My issue with this bill lays on two separate fronts – the public’s perception and the holes within the bill itself. As a dual-citizen from South Korea, I support this bill, albeit with grave hesitation. First, I don’t share in the sentiment that this bill divides Canadian citizenship into tiers of “first rate and second rate”. The new legislation only enables revocation of citizenship from a dual-citizen if one is convicted of terrorism, treason, espionage, spying offences or crimes against Canada. One must commit an extraordinary crime against the dominion for revocation to be considered, which mitigates the argument of governmental belligerence due to the sheer atrocious nature of the crimes. As well, the only reason why Canadians with only a Canadian citizenship cannot be revoked of their citizenship is because of UN’s 1961 Convention on the Reduction of Statelessness, which prohibits a person to be stateless. When one couples the atrocious nature of crimes that warrant revocation and the international legislative frameworks that prohibits statelessness, claims of this bill intending to divide citizenship into two tiers is diffused. However, many aspects of this bill are concerning. The elimination of judicial process in some cases of revocation is alarming. Immigration Canada states a “routine case” will enable a Citizenship and Immigration Canada Minister to revoke a citizenship without due process while a “complex case” will result in Federal Court trying the convicted. The rationale for this system is efficiency, as elimination of judicial process will speed up revocation saving money and time. This narrative is concerning for two reasons. For one, the elimination of the courts in this matter undermines our democratic integrity as a nation as the court should serve as our democratic cornerstone for crucial decisions such as revocation of citizenship, even at the expense of time and money. Accordingly, it is alarming that the bill will rely on nuances such as “routine and complex” to determine the process of someone’s revocation of citizenship.

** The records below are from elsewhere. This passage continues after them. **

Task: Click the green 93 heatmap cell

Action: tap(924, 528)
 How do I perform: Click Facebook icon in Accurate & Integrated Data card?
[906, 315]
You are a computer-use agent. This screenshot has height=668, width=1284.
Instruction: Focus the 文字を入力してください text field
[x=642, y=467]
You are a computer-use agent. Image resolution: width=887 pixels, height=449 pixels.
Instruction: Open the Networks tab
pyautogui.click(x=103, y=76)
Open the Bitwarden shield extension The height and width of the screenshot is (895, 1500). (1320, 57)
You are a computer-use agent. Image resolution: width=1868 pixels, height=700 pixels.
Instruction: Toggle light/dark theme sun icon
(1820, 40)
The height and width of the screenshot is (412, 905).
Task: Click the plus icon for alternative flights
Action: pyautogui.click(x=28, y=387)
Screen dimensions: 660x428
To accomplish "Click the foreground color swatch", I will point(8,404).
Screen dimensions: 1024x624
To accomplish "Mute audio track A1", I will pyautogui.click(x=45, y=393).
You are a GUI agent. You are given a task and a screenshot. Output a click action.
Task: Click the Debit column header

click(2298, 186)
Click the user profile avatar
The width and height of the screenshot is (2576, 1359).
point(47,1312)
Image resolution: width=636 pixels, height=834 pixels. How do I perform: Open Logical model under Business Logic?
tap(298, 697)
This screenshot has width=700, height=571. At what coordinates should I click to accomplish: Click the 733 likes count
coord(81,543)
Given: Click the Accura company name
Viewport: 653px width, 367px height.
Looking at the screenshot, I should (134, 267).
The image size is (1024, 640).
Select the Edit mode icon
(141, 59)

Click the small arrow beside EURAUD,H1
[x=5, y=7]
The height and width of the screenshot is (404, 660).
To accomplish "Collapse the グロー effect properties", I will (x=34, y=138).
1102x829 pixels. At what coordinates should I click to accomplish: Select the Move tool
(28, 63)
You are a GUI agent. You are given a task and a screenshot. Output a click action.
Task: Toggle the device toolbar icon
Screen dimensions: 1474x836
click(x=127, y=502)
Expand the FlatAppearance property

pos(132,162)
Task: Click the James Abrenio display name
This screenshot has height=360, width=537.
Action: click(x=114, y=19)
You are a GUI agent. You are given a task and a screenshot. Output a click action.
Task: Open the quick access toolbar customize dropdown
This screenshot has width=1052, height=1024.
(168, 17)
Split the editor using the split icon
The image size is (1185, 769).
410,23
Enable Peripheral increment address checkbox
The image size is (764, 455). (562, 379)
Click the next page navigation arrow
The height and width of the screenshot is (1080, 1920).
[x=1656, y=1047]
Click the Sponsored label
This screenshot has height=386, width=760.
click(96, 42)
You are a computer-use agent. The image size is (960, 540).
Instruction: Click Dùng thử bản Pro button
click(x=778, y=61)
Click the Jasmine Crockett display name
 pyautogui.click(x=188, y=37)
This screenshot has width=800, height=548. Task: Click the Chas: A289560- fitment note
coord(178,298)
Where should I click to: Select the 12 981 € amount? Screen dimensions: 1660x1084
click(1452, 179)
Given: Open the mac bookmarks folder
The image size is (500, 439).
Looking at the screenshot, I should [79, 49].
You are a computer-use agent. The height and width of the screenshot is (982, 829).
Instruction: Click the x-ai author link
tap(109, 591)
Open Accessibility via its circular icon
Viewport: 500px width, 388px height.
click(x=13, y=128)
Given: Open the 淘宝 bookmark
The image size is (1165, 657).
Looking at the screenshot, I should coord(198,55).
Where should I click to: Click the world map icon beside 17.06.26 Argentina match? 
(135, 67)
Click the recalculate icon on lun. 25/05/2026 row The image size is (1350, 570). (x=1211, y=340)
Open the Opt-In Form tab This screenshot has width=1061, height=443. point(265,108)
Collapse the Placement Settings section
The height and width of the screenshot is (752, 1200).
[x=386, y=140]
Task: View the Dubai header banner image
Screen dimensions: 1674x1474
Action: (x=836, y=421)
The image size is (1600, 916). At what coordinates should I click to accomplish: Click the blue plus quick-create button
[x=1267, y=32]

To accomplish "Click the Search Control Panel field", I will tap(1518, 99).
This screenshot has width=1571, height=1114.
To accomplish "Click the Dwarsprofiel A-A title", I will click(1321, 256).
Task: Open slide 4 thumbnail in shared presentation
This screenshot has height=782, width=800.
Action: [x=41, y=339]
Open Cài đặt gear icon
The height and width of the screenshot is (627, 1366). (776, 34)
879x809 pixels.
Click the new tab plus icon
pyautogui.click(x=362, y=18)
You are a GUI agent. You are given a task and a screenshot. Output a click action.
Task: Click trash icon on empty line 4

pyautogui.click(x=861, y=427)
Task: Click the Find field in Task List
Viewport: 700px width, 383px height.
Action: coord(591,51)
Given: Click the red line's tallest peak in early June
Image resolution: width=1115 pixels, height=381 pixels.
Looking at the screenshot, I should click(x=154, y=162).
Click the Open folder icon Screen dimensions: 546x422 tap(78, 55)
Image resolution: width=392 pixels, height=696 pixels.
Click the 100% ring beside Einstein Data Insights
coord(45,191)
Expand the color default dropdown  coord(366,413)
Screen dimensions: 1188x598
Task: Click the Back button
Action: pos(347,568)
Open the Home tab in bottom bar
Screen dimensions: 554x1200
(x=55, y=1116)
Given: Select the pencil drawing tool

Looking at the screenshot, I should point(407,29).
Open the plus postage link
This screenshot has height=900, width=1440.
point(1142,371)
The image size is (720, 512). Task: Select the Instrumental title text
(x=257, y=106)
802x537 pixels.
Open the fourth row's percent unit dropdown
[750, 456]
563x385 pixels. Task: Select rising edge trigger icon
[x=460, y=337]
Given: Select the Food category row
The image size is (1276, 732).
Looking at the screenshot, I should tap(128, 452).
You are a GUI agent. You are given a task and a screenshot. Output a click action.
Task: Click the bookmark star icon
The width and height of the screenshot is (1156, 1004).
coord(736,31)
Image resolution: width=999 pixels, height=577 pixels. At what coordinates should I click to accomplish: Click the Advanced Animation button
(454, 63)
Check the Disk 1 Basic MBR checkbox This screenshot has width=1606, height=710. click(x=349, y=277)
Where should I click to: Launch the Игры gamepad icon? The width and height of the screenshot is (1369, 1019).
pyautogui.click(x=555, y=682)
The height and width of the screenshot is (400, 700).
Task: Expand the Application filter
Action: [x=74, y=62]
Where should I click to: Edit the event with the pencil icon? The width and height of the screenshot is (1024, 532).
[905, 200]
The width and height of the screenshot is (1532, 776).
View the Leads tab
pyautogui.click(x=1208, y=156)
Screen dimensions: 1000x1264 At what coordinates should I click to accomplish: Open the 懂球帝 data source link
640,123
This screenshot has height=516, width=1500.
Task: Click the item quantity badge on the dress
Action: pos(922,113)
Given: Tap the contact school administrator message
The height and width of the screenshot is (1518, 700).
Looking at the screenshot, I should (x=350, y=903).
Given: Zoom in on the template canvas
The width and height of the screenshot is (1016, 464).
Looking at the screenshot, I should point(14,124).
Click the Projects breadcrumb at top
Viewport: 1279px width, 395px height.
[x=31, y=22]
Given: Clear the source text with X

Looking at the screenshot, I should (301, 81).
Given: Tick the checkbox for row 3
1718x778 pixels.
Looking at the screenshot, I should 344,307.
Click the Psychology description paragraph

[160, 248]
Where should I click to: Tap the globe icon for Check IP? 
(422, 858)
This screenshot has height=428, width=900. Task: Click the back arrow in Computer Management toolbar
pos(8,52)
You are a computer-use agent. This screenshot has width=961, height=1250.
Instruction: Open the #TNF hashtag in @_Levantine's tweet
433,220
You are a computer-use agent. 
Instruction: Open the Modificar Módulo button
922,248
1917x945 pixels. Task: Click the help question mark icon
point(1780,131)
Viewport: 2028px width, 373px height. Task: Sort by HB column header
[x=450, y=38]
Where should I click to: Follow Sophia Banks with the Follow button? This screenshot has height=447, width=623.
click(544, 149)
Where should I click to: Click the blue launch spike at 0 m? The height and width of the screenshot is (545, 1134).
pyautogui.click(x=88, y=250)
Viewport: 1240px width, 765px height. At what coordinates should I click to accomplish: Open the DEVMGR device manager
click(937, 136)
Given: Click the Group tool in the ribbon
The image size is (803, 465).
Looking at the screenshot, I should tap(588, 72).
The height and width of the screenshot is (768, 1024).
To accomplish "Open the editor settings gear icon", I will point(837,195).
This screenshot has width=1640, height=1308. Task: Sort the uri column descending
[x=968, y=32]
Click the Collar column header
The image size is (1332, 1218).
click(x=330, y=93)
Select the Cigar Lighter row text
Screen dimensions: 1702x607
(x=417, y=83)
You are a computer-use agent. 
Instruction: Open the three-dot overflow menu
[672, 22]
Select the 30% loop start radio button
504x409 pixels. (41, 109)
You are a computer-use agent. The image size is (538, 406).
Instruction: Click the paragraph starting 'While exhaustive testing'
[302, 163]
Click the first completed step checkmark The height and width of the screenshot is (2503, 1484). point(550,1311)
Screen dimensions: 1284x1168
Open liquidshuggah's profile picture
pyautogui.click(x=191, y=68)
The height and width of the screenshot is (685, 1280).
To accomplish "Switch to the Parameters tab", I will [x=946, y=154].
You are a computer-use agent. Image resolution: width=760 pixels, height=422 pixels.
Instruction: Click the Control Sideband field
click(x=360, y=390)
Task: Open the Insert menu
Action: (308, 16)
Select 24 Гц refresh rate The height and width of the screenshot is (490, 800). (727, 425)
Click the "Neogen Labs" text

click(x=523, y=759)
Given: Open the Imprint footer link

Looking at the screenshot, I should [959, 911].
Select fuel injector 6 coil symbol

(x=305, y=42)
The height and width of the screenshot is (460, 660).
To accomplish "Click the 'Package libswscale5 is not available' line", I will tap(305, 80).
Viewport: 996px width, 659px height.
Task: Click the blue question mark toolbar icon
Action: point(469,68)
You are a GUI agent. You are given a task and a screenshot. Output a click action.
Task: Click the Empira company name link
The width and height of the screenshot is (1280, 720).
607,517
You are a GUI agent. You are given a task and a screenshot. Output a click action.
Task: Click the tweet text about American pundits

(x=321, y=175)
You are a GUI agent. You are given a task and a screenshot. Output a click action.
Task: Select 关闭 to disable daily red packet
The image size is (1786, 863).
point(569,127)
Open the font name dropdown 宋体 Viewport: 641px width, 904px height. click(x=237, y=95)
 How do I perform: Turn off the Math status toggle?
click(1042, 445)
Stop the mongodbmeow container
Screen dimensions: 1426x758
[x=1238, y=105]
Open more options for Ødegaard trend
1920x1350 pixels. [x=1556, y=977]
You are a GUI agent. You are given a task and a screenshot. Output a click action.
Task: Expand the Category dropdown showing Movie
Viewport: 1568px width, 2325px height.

Many would deem this bill as unconstitutional, as they perceive citizenship as a fundamental right. Even with its imperfections, I’d like to reiterate that I support this bill. The government likes to use this catch phrase: “a citizenship is not a right, it’s a privilege.” However, I believe citizenship should be based upon responsibility, meaning that we should embrace its benefits and pride uniting us as Canadians. On the same token, if one decides to threaten the well-being of Canada, they have undermined their responsibilities as a Canadian citizen and have forfeited their status as a citizen. It isn’t unreasonable that if one taints Canada with crimes against our nation – that with careful and credible due process – that the culprit be revoked of their responsibilities and status as a Canadian citizen.